_INFORMATION SHOWN_.
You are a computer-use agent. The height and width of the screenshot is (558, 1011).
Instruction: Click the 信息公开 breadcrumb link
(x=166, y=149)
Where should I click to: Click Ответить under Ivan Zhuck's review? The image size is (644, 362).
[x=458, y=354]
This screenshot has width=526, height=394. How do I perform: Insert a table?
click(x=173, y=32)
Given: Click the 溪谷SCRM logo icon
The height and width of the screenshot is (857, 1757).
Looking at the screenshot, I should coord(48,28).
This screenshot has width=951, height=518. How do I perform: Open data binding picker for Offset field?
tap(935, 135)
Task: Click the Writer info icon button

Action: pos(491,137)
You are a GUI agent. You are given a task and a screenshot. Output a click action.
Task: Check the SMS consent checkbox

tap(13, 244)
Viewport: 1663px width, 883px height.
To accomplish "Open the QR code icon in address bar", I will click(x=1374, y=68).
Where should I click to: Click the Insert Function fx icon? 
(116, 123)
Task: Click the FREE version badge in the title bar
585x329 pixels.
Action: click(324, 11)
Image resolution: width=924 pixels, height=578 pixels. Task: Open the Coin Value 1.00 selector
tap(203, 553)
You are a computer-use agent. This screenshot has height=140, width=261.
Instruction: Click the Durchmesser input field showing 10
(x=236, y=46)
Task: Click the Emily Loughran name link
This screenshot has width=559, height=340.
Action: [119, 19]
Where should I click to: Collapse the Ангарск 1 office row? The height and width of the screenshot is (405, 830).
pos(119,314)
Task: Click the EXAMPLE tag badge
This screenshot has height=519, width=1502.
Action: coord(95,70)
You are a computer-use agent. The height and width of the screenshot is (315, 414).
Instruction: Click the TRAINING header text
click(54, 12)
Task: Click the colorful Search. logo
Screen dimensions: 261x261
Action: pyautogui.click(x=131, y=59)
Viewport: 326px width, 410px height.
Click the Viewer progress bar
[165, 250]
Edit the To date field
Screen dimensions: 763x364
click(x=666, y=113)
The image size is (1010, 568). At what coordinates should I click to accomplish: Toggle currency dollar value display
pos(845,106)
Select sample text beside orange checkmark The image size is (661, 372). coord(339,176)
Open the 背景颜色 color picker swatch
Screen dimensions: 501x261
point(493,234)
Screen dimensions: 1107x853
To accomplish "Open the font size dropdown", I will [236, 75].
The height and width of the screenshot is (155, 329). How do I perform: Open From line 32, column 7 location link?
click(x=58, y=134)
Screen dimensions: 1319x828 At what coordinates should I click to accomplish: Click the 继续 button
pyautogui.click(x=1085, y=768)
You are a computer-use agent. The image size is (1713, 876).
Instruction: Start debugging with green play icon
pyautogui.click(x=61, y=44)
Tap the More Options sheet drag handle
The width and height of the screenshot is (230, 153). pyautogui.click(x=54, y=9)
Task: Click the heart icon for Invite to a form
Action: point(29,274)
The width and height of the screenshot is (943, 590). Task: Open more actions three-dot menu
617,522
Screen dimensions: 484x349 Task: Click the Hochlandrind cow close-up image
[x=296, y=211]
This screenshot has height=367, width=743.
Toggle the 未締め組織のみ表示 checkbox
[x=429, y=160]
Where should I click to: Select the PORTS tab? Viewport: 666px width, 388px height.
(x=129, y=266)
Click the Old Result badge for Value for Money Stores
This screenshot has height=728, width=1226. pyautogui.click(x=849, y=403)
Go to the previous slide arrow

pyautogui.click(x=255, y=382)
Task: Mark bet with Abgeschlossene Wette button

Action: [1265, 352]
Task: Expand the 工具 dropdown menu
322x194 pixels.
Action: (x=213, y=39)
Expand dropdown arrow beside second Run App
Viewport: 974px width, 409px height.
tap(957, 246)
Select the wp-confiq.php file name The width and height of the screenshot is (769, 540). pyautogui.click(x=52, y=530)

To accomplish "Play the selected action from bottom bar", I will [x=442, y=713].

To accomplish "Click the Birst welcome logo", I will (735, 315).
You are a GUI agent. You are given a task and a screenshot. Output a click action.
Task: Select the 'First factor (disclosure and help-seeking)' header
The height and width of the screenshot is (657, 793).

_THE PROBLEM_. If a line in the records above contains the word "agent", copy it.

_RESPONSE FOR THIS EXERCISE_.
You are a computer-use agent. The height and width of the screenshot is (558, 1011).
You are a GUI agent. You are given a task and a screenshot. Output a click action.
You are a computer-use agent. This screenshot has height=140, width=261.
You are a computer-use agent. The height and width of the screenshot is (315, 414).
You are a computer-use agent. The image size is (1713, 876).
You are a GUI agent. You are given a task and a screenshot. Output a click action.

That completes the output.